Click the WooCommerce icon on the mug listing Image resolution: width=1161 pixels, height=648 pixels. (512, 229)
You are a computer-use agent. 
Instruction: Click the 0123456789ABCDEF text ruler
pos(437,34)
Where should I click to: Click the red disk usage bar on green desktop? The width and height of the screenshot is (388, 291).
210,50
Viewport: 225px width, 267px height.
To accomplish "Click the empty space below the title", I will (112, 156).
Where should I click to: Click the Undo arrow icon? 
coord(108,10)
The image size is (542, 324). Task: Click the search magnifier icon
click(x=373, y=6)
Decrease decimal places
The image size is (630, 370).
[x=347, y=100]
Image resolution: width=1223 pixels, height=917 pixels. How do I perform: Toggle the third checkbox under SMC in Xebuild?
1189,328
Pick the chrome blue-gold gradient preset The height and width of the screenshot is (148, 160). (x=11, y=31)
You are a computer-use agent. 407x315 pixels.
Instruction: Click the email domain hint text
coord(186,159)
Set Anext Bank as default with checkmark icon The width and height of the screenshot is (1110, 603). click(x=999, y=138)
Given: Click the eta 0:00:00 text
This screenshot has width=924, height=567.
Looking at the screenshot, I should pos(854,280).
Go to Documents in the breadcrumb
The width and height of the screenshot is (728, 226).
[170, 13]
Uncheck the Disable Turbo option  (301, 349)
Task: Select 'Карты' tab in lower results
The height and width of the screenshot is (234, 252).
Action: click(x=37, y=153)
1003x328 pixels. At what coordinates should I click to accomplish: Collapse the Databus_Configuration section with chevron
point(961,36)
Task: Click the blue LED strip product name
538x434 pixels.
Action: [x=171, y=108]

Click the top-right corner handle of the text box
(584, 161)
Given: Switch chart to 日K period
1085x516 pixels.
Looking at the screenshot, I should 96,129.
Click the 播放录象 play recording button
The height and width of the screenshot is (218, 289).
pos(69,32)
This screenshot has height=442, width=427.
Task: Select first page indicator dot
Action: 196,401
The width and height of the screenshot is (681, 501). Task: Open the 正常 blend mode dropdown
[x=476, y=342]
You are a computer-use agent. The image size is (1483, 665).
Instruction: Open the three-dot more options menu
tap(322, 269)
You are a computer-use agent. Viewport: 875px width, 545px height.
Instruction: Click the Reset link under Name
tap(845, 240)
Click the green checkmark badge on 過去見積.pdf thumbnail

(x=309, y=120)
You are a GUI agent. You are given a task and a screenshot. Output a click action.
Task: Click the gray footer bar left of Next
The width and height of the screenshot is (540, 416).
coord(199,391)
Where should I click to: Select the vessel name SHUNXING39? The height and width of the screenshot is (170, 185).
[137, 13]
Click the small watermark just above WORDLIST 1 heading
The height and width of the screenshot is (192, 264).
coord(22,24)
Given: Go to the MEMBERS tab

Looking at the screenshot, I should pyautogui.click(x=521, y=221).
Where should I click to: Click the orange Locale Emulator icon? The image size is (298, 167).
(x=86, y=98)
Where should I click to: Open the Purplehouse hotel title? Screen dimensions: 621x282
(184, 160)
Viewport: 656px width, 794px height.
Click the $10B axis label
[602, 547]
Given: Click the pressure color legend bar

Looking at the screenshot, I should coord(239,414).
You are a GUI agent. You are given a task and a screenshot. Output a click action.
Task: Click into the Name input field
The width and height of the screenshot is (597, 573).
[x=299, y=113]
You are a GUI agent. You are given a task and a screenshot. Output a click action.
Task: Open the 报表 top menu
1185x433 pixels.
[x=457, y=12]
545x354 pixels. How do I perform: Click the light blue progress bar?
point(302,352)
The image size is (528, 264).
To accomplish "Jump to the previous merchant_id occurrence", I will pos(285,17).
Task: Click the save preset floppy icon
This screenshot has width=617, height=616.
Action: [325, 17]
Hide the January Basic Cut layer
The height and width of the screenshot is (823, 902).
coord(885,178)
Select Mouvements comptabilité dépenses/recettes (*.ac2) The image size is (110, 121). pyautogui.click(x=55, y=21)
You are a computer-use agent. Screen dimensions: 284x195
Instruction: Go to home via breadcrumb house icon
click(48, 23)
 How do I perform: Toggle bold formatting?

■ **THE PROBLEM**: Please repeat the line that contains "You are a computer-use agent. Screen" and every line after it through the end of the material above, exactly and with nothing added.

■ **TASK OUTPUT**:
You are a computer-use agent. Screen dimensions: 284x195
Instruction: Go to home via breadcrumb house icon
click(48, 23)
 How do I perform: Toggle bold formatting?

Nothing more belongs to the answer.